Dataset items
——————
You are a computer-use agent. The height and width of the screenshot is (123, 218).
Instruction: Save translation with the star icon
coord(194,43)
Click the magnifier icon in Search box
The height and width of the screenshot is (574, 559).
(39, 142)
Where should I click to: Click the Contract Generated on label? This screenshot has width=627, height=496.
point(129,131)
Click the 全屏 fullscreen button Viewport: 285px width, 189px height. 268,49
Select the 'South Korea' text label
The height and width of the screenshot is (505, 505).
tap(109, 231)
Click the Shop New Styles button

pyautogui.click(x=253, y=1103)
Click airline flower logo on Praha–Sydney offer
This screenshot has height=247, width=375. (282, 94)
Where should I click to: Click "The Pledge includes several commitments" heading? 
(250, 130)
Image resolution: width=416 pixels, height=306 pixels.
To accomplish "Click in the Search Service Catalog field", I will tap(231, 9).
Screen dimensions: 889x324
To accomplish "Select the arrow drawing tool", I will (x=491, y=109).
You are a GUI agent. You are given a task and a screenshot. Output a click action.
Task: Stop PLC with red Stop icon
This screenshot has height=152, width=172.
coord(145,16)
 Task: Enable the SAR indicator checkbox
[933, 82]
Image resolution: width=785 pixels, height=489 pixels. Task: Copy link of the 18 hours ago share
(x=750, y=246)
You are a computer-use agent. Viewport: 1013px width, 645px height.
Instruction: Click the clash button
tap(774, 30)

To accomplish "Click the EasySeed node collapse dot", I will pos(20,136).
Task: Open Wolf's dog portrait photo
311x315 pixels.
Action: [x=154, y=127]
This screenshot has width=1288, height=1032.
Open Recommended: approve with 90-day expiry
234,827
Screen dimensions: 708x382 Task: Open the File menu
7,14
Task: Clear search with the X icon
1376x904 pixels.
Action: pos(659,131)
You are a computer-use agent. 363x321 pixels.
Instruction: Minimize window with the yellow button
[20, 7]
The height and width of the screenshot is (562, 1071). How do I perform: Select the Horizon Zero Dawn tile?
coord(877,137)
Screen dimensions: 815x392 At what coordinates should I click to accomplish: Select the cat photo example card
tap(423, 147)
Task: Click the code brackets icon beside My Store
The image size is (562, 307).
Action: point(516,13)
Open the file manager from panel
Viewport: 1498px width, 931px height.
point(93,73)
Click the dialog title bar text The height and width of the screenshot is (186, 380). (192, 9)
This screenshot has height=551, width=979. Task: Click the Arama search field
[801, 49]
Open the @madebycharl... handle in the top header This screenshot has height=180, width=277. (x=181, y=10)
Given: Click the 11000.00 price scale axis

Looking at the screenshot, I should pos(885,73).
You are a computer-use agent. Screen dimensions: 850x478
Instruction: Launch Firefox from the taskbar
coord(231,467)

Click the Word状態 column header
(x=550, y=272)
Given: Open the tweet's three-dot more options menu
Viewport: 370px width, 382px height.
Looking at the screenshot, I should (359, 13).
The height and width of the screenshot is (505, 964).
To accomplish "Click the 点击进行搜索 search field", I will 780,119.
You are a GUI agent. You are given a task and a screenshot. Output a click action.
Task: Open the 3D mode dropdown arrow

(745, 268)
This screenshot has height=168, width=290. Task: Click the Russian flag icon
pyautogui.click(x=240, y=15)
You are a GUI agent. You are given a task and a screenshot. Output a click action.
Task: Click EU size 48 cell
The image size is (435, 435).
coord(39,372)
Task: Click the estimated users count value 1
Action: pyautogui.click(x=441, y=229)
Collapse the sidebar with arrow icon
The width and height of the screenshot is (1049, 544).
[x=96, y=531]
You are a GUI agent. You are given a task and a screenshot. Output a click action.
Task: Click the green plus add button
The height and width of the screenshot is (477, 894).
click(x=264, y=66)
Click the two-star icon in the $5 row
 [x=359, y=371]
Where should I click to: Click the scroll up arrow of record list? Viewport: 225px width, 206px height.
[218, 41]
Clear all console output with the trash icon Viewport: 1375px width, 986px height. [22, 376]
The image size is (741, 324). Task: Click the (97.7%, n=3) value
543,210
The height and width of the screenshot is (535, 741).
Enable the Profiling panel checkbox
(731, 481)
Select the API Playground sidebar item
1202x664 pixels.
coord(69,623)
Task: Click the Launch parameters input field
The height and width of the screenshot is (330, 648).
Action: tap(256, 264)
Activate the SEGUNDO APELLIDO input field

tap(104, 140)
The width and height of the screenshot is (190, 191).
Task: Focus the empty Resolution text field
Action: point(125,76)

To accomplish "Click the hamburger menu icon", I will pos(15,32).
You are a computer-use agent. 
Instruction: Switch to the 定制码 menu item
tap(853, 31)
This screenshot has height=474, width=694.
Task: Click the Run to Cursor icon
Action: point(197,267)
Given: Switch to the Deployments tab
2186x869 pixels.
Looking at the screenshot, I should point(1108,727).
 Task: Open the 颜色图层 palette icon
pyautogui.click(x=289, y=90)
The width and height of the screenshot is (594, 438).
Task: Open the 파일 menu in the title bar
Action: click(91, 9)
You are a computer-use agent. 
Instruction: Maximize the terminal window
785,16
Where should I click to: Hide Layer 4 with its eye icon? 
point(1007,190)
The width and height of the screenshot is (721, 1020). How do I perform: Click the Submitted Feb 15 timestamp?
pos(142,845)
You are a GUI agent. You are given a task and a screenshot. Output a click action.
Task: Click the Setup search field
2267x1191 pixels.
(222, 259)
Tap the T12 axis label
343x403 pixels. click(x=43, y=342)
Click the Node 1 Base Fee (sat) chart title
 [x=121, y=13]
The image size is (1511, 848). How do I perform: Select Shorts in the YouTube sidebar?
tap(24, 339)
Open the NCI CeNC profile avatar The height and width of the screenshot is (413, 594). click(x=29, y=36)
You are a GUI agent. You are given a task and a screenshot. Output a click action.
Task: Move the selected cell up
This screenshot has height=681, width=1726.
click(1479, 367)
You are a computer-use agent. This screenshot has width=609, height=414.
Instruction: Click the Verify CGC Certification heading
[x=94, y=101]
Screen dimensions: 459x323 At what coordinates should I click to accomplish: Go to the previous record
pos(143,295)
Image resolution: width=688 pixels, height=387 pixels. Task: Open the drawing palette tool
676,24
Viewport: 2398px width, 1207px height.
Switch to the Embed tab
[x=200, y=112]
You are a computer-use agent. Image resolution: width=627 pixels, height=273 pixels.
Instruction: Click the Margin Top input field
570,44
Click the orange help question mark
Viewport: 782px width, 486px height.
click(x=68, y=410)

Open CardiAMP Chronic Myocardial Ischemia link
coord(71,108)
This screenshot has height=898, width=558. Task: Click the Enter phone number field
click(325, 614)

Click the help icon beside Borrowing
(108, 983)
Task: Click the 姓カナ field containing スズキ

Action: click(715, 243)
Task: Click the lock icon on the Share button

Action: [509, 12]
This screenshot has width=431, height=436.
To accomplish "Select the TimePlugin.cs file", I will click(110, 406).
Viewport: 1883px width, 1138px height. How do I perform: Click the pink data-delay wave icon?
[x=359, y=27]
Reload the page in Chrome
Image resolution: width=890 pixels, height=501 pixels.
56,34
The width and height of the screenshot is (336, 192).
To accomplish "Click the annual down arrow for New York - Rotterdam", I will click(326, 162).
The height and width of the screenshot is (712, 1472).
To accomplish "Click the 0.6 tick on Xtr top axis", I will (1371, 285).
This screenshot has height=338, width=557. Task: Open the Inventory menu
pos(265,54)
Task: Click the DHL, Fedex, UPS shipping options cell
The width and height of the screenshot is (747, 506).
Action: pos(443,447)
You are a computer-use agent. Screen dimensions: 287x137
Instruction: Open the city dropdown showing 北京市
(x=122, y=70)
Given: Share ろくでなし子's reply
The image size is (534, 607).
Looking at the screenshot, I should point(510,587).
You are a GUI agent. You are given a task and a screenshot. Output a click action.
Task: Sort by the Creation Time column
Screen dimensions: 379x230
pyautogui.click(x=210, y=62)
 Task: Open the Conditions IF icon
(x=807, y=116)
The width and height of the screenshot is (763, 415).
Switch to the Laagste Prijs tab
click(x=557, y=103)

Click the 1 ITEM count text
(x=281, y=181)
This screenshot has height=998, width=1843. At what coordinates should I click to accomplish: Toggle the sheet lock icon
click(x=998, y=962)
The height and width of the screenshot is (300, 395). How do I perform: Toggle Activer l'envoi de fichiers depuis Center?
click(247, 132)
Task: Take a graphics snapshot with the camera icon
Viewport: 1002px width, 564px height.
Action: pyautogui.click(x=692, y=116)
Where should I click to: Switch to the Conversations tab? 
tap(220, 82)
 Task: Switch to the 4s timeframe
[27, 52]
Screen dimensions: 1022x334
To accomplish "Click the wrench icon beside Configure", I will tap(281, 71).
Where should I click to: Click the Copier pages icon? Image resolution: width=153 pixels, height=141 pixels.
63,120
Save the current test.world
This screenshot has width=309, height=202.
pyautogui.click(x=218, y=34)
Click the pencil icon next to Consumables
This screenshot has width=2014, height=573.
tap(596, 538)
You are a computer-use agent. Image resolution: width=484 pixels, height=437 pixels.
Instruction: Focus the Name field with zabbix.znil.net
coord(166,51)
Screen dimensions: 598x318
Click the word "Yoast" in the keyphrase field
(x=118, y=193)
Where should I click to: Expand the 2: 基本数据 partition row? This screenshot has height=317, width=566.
——————
| Exercise prompt |
Rewrite the stretch of rows from the line containing "Given: Open the" through the line containing "pyautogui.click(x=240, y=15)", changing "Russian" to "German" and keeping everything else the same. Return only those lines.

| Response to this exercise |
Given: Open the tweet's three-dot more options menu
Viewport: 370px width, 382px height.
Looking at the screenshot, I should (359, 13).
The height and width of the screenshot is (505, 964).
To accomplish "Click the 点击进行搜索 search field", I will 780,119.
You are a GUI agent. You are given a task and a screenshot. Output a click action.
Task: Open the 3D mode dropdown arrow

(745, 268)
This screenshot has height=168, width=290. Task: Click the German flag icon
pyautogui.click(x=240, y=15)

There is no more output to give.